Material for the task:
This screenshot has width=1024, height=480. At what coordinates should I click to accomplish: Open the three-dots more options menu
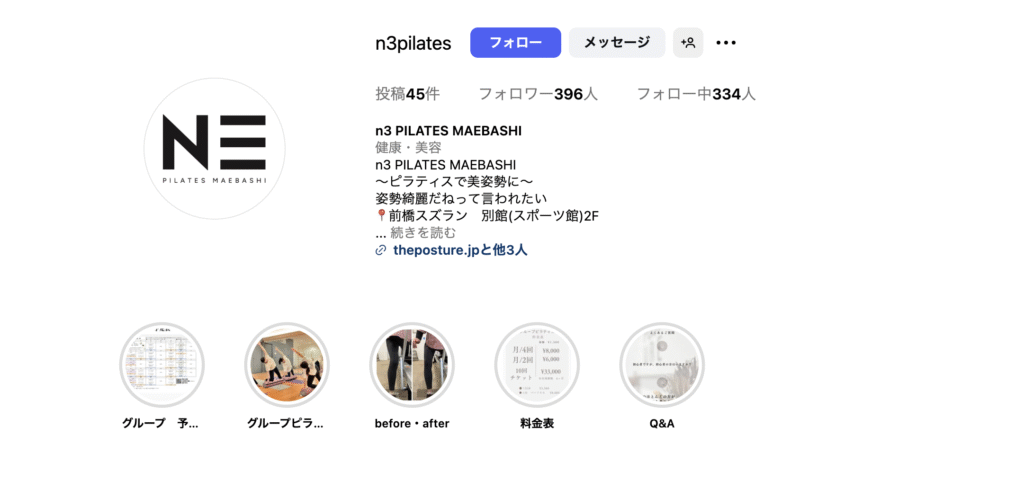pyautogui.click(x=726, y=42)
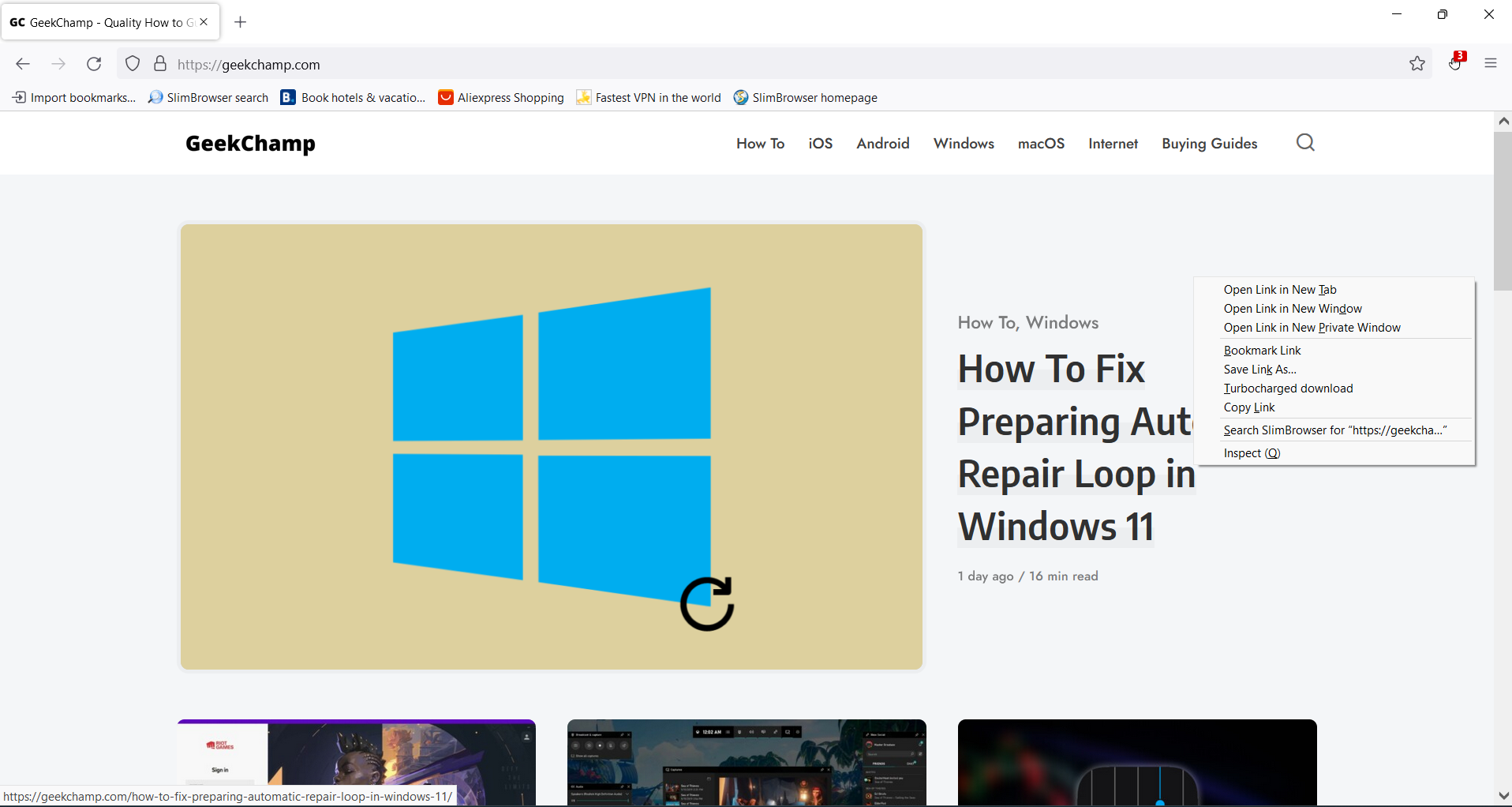The width and height of the screenshot is (1512, 807).
Task: Open a new tab with plus button
Action: pos(241,22)
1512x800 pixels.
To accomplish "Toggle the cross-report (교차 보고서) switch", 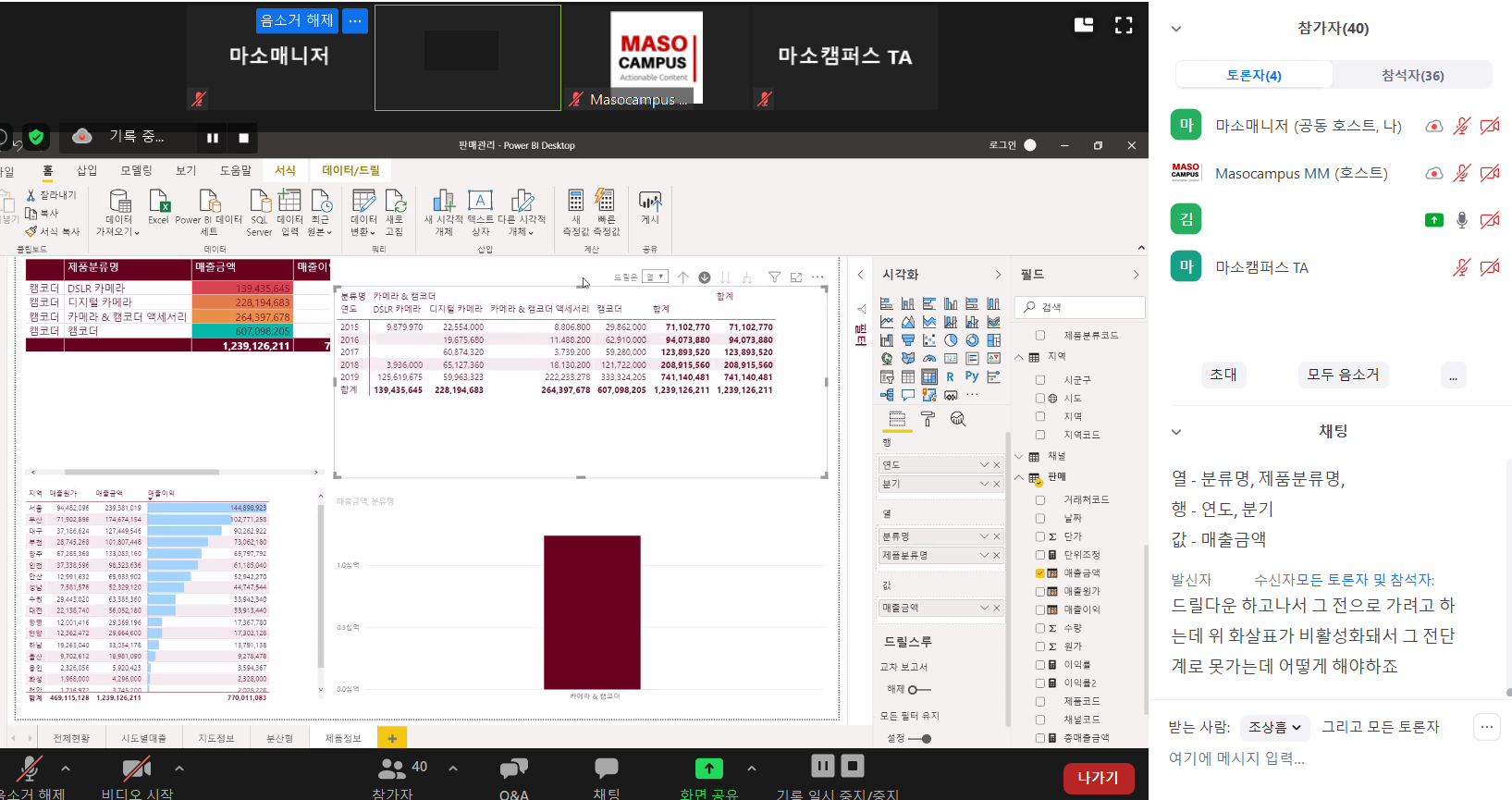I will coord(918,690).
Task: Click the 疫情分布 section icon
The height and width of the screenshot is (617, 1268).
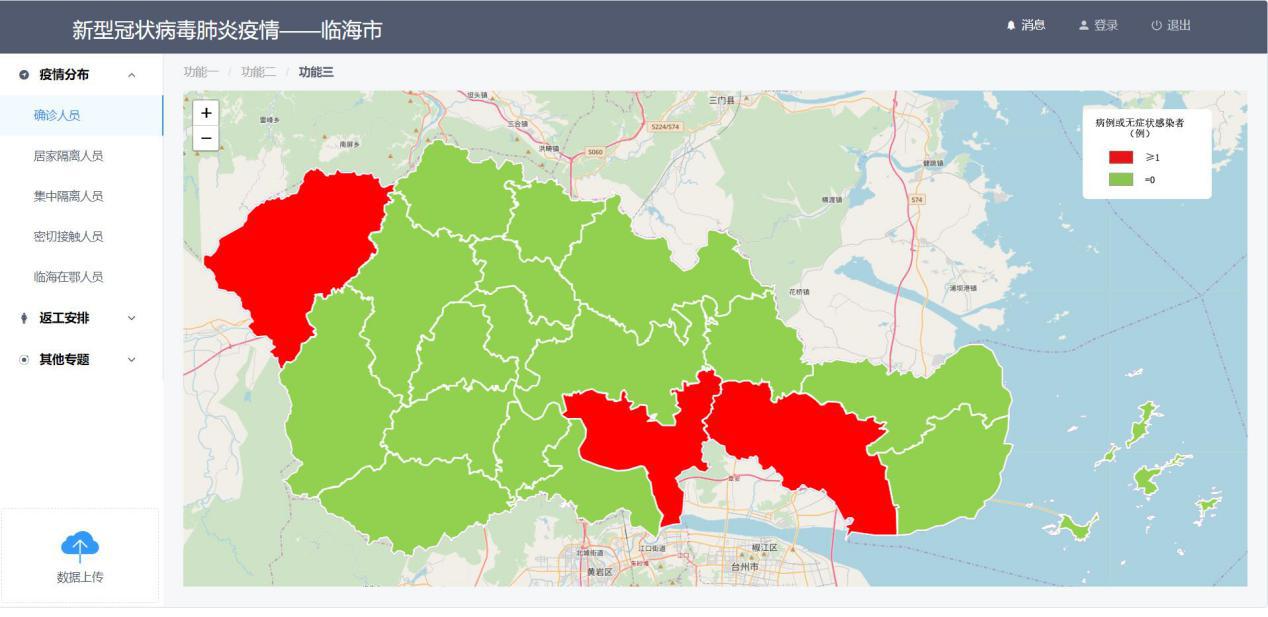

Activity: No pictures belong in the copy. Return exactly the lines from the line containing "Task: Click the 疫情分布 section icon" through the last line of the listing.

Written solution:
Task: Click the 疫情分布 section icon
The height and width of the screenshot is (617, 1268).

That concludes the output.